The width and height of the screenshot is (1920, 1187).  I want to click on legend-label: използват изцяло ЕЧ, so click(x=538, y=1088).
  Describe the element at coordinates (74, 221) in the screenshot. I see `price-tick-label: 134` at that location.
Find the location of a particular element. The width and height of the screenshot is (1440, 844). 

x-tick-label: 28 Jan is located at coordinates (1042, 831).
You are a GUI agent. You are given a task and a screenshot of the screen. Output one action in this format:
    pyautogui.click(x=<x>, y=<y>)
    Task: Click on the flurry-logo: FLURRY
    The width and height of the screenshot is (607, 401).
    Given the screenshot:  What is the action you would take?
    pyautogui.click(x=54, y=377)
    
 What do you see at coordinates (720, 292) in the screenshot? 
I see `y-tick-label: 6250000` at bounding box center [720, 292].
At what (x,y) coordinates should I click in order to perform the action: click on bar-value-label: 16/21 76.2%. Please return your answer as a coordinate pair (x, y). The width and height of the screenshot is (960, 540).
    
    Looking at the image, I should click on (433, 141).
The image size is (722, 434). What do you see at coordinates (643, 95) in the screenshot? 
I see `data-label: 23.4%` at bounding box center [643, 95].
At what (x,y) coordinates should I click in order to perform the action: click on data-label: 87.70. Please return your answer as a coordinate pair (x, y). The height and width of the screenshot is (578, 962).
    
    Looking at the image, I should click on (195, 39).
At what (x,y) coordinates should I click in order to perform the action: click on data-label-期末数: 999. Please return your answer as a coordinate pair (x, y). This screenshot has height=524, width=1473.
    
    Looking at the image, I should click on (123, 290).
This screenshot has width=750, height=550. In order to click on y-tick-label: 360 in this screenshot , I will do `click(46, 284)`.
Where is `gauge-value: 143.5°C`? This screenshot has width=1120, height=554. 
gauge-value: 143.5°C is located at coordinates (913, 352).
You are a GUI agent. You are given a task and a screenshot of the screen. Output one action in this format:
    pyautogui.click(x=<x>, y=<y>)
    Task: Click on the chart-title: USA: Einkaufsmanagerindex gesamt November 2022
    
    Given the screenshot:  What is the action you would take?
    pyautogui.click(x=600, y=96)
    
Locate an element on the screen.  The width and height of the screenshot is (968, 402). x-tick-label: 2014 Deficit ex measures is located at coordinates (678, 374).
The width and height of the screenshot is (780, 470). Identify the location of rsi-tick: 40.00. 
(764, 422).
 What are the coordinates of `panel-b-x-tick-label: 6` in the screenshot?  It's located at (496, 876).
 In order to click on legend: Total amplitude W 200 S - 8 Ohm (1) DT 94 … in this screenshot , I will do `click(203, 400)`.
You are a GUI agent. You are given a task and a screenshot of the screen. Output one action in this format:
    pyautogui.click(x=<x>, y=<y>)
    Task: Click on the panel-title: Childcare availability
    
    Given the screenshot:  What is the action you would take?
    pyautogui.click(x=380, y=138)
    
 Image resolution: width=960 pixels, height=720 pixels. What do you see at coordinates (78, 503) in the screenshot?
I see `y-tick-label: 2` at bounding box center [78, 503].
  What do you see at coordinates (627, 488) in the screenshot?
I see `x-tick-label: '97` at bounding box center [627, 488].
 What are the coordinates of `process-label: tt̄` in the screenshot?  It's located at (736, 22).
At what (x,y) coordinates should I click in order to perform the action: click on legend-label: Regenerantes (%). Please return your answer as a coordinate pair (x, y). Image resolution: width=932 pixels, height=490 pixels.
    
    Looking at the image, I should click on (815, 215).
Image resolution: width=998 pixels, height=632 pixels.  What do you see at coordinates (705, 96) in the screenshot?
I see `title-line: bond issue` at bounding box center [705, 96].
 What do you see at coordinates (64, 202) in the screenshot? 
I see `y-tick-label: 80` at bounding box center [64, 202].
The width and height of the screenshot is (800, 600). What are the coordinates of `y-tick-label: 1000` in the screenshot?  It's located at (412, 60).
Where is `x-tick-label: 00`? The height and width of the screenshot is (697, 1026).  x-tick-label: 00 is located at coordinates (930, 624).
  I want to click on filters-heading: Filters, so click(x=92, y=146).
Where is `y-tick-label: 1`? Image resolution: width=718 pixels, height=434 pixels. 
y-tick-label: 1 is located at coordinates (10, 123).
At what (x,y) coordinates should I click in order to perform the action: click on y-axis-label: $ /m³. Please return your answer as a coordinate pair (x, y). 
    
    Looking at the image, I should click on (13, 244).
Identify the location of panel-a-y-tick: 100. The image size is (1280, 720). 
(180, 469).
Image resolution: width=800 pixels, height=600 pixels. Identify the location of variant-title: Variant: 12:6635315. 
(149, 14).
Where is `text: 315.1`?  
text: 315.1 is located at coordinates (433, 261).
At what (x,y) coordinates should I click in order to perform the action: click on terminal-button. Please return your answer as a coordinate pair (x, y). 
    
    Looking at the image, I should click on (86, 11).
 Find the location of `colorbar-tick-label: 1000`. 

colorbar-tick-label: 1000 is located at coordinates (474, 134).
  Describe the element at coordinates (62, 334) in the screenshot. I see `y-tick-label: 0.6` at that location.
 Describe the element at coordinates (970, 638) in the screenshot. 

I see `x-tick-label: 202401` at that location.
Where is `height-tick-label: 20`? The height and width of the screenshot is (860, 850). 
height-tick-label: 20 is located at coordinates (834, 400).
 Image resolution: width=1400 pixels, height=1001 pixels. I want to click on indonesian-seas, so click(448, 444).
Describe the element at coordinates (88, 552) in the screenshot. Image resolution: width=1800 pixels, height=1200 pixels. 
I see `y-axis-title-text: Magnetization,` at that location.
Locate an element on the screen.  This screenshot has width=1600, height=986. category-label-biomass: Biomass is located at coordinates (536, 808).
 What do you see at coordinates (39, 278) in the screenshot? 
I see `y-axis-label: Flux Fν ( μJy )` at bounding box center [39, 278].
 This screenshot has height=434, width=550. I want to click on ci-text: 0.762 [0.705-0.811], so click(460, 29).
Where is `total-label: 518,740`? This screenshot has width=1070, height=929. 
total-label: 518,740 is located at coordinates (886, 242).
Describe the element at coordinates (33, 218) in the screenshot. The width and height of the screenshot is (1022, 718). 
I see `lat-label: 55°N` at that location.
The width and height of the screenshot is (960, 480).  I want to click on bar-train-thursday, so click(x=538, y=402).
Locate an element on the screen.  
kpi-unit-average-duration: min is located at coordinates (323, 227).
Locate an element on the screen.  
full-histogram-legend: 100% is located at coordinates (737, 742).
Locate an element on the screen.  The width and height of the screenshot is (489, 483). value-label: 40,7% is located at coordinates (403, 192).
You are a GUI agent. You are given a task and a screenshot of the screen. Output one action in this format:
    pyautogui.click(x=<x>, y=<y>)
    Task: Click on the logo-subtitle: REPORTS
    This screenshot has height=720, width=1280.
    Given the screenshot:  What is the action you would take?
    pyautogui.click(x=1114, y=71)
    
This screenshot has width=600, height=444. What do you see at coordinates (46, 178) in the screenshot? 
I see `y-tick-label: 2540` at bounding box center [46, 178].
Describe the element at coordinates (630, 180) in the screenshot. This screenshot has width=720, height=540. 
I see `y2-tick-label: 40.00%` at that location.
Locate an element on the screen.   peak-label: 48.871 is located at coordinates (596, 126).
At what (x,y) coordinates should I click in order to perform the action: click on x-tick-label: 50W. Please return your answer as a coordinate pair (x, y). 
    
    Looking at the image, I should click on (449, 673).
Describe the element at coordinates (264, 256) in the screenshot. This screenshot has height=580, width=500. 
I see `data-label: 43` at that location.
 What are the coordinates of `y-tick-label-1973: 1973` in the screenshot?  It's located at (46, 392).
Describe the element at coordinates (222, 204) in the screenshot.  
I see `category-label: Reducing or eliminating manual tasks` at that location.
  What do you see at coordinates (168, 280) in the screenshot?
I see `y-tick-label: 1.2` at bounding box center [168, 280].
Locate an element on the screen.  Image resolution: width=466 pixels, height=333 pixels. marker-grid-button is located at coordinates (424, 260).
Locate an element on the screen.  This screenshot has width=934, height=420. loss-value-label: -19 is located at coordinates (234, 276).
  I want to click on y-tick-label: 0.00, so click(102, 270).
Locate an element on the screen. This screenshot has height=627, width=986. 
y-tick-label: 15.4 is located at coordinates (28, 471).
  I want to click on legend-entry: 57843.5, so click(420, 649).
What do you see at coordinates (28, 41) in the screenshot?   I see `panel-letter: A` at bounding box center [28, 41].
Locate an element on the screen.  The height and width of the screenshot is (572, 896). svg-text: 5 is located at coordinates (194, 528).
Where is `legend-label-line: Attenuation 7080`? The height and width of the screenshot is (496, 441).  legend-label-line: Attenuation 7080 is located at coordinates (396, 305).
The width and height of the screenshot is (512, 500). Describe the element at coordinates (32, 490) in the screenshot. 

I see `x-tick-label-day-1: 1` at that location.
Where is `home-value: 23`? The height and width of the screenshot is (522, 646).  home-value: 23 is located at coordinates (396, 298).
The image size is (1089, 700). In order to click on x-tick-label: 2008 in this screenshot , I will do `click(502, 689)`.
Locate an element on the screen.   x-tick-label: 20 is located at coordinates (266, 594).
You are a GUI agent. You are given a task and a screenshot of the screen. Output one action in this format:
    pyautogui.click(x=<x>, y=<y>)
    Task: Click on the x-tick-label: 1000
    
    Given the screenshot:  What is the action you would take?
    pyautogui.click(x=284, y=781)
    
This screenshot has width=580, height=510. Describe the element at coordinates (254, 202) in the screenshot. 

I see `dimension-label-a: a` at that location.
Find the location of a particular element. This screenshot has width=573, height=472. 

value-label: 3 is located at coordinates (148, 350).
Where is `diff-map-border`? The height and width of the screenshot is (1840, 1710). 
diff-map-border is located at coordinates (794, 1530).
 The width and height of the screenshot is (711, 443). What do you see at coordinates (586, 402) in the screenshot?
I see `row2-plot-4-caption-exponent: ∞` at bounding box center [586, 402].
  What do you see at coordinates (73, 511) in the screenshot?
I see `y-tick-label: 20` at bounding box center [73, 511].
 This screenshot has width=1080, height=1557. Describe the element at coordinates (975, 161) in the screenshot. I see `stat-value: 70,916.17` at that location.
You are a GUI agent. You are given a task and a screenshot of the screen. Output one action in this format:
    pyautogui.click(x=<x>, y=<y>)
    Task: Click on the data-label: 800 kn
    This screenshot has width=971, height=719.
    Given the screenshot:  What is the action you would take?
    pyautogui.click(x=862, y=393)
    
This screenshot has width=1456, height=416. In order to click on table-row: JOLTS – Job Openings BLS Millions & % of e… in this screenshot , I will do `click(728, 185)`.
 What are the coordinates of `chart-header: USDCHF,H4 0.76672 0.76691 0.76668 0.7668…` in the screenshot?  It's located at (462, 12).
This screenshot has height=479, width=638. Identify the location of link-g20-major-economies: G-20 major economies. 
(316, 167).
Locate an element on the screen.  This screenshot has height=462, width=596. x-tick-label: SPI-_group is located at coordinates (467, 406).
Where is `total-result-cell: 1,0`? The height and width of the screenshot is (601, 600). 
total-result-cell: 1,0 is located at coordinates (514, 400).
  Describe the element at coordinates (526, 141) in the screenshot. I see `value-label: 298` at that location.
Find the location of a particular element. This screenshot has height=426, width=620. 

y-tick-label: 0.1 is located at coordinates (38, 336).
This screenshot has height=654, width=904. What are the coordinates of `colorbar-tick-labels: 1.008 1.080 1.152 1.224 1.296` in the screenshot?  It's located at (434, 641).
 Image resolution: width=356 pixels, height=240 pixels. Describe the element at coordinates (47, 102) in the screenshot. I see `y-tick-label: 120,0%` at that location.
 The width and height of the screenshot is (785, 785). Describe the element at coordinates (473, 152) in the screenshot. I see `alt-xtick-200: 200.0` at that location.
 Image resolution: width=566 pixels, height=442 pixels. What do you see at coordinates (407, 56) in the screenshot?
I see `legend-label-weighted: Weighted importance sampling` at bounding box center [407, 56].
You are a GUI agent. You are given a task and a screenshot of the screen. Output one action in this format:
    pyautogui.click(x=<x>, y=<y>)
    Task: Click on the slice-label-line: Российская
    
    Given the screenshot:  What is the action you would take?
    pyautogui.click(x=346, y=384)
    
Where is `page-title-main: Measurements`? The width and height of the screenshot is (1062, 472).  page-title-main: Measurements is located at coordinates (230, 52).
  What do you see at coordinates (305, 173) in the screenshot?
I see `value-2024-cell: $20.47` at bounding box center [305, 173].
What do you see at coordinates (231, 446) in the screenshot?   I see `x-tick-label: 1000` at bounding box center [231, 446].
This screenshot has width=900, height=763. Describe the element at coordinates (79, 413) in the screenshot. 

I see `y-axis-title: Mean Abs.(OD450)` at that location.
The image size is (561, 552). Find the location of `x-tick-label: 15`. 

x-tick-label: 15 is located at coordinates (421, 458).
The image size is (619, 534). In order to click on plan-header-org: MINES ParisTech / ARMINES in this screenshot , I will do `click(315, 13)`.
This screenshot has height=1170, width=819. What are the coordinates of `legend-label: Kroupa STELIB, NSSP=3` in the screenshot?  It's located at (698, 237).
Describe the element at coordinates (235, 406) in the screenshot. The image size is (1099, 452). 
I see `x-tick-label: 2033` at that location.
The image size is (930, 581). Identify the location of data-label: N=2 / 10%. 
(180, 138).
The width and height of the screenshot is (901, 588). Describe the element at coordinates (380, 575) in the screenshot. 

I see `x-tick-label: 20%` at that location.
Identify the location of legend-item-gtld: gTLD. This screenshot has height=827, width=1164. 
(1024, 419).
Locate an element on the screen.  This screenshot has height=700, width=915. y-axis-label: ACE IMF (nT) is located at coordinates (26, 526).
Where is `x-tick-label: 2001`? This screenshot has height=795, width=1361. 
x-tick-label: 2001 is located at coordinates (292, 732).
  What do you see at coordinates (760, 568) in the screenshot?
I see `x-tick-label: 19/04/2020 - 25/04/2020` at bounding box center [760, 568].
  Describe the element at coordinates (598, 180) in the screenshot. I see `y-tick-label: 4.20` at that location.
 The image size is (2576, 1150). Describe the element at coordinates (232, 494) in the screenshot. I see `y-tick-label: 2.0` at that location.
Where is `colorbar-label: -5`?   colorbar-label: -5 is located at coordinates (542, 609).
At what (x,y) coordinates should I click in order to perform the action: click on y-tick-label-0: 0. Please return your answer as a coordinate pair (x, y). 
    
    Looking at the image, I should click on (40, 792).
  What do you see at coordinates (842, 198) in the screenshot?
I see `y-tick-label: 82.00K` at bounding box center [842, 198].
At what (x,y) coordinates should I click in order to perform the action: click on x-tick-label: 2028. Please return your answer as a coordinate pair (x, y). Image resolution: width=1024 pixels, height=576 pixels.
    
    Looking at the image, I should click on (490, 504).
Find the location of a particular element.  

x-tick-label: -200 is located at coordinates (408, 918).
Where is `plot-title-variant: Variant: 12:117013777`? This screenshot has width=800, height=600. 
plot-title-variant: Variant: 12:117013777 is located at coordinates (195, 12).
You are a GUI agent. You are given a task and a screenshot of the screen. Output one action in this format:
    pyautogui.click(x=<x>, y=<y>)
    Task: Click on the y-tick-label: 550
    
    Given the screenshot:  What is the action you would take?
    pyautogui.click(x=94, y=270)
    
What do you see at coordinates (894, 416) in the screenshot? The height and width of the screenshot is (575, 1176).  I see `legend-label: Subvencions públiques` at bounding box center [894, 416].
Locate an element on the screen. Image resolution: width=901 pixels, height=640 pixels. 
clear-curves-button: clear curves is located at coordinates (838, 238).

» **Work instructions**
Give again, without any change, the rows above from the first line through the line that contains "x-tick-label: 28 Jan".

» **Solution**
The width and height of the screenshot is (1920, 1187).  I want to click on legend-label: използват изцяло ЕЧ, so click(x=538, y=1088).
  Describe the element at coordinates (74, 221) in the screenshot. I see `price-tick-label: 134` at that location.
Find the location of a particular element. The width and height of the screenshot is (1440, 844). 

x-tick-label: 28 Jan is located at coordinates (1042, 831).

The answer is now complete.